'Poor black kid from Reidsville' reaches top post at highway patrol

Commander Glenn McNeill’s controlled demeanor and alert gaze never wavered as he described in calm, measured sentences his mother’s murder more than 35 years ago.

He asked that the details of his highly personal story not be published, and for good reason.

“This ain’t about me, ma’am,” McNeill said, referring to his recent appointment by the governor to the top post in the North Carolina State Highway Patrol. McNeill is only the second African American to lead the organization since its inception in 1929; the first was Col. R. W. Holden, was commander from 1999 to 2004.

“I’m a 10-year-old poor black kid from Reidsville,” McNeill explained, referring to himself when the first of two deep, personal losses occurred. “I’m still that poor black kid even today. I’m just trying to do the best that I can. I don’t think I’m nobody special.”

McNeill views his new responsibilities as a pinnacle of public service rather than an emblem of importance.

But it is about him: The tragedies propelled him to the highway patrol, and the lessons from those tragedies inform his leadership.

Six years after his mother’s murder, McNeill’s family suffered another horrific loss.

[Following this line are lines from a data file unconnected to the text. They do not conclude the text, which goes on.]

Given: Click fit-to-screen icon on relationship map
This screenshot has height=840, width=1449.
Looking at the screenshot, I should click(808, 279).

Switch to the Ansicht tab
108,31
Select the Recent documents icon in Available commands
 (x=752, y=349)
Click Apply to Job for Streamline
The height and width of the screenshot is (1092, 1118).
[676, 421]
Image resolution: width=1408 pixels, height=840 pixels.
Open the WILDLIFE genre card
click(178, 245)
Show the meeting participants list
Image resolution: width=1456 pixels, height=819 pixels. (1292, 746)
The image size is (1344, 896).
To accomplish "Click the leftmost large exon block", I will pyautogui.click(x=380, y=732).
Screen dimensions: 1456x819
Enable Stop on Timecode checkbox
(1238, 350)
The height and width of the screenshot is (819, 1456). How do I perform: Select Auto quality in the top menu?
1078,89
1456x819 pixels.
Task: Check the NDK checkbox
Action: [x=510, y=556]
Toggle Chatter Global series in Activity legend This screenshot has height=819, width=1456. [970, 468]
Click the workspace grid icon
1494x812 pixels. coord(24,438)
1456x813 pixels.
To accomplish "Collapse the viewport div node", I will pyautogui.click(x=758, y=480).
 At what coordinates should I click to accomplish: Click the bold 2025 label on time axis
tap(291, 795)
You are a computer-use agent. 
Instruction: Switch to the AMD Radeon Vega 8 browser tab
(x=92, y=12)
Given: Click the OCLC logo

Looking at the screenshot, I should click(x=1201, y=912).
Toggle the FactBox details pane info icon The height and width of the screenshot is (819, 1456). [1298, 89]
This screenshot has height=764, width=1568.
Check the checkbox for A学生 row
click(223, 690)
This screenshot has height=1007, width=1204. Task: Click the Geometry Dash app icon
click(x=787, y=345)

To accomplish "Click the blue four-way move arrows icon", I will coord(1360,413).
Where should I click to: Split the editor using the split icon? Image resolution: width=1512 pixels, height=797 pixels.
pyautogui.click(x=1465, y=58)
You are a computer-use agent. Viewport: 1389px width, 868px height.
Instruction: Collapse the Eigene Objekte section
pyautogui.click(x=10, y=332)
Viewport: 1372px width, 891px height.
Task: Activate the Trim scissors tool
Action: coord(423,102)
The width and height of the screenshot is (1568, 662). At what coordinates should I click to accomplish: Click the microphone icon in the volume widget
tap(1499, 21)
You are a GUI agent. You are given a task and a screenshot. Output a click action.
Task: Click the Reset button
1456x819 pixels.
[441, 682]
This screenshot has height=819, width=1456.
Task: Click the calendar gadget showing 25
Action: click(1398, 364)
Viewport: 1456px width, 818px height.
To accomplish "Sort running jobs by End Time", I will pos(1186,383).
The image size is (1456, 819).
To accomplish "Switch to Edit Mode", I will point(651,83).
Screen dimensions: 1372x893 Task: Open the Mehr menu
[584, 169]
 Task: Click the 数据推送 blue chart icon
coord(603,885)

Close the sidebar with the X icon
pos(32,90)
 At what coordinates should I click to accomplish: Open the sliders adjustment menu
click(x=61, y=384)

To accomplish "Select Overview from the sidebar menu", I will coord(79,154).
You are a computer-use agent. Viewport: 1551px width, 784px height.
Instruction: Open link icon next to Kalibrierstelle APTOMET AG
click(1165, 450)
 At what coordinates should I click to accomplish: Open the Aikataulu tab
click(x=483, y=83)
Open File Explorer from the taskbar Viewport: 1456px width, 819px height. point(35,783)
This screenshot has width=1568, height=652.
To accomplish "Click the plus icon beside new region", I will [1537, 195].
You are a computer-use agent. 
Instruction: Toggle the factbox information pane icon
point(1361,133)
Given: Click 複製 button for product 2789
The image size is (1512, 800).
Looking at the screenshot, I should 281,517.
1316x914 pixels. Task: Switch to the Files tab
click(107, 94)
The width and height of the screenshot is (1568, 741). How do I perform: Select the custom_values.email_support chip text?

McNeill was 16 and driving to his part-time job at 4:30 a.m. when he saw his godmother walking up the street, crying uncontrollably. When McNeill called out to her son, who was walking with her and trying to console her, he was assured everything would be fine.

It wasn’t.

When McNeill returned from work, he discovered “my sister’s best friend, our neighbor — her parents are my godparents — their daughter Rita was killed by a drunk driver.” What McNeil unwittingly witnessed was the mother’s grief just moments after hearing the news from a state trooper: Rita was dead at 19.

“Rita’s death is at the forefront for me,” McNeill said last week, some 30 years later, his voice composed and his hands folded neatly on a conference table in the patrol’s downtown Raleigh headquarters, just days before his swearing in.

“Early on, I made a commitment to what the highway patrol’s mission is all about. It’s easy to be committed to a life of public service when you’ve experienced the loss of someone like Rita.”

The way troopers handled Rita’s and his mother’s deaths deepened his empathy and directed his ambition.

His empathy stems from the grief he experienced and witnessed, and “my awareness that a five- to 10-second interaction with a 9-year-old kid can change (the child’s) mind forever,” McNeill explained, referring to his younger brother on the night of their mother’s murder.

“I’ve always been very aware of every interaction” law enforcement has with individuals, he added, his voice firm. “The standard is excellence. Our troopers are going to be held accountable for how they treat and interact with people. We’re ambassadors, the most recognized law enforcement agency in North Carolina.”

His mother’s murder remains unsolved. “I had always hoped that someday, some way, before my mother’s mother passed away, we would be able to find the person who took (my mother’s) life,” he said, then paused. His grandmother died a few years ago.

“For me, I wanted to enter into this profession to try to give back and do something I wasn’t able to receive for myself.”

By the time he was a senior at Reidsville High, McNeill’s goal was common knowledge. “I was voted most likely to be a police officer in high school, and that was because they didn’t have ‘most likely to be a state trooper,’ McNeill said, a smile sliding onto his face. “There’s not a person in my circle who didn’t know I wanted to be a state trooper. Even all the state troopers in my city growing up knew I wanted to be a trooper.”

After graduating, McNeill enlisted in the Army so that he could join the Military Police, his preparation for his ultimate goal. He chose the Army because it allows soldiers who score high enough on the Armed Services Vocational Aptitude Battery to choose their jobs.

In 1994, McNeill joined the highway patrol as a trooper in Durham. By 2014, he was a major, and in 2015 he graduated from the 262nd Session of the FBI National Academy in Quantico, Va.

The governor’s appointment … well, he didn’t see that coming.

“The interview with him has been a highlight of my professional career,” McNeill said. “What comes in second place is that phone call” telling McNeill he was the governor’s choice. “Third place is my wife’s reaction and her tears of joy, ’cause I didn’t get here by myself.”

The poor black kid from Reidsville is somewhere he never expected to be.

“I was not supposed to be sitting in the governor’s office. It was an out-of-body experience,” he said, his smile swelling into a grin. “I will exceed his expectations.”

Reaching the highest post in the agency he esteems the most offers him a whole new set of goals, McNeill says.

“The pinnacle of my career is going to be what I hope to accomplish for our troopers and civilian staff within our organization,” he says.

“The pinnacle will be if I’m able to do outstanding things for them — make their work life better, address quality of life issues like pay raises, new facilities.

“Very humbly do I say the following: I’ve never been stationed any place where all I do is my job. I immediately look for ways to improve upon it. And I expect to do the same thing with the job I’ve just been appointed to.”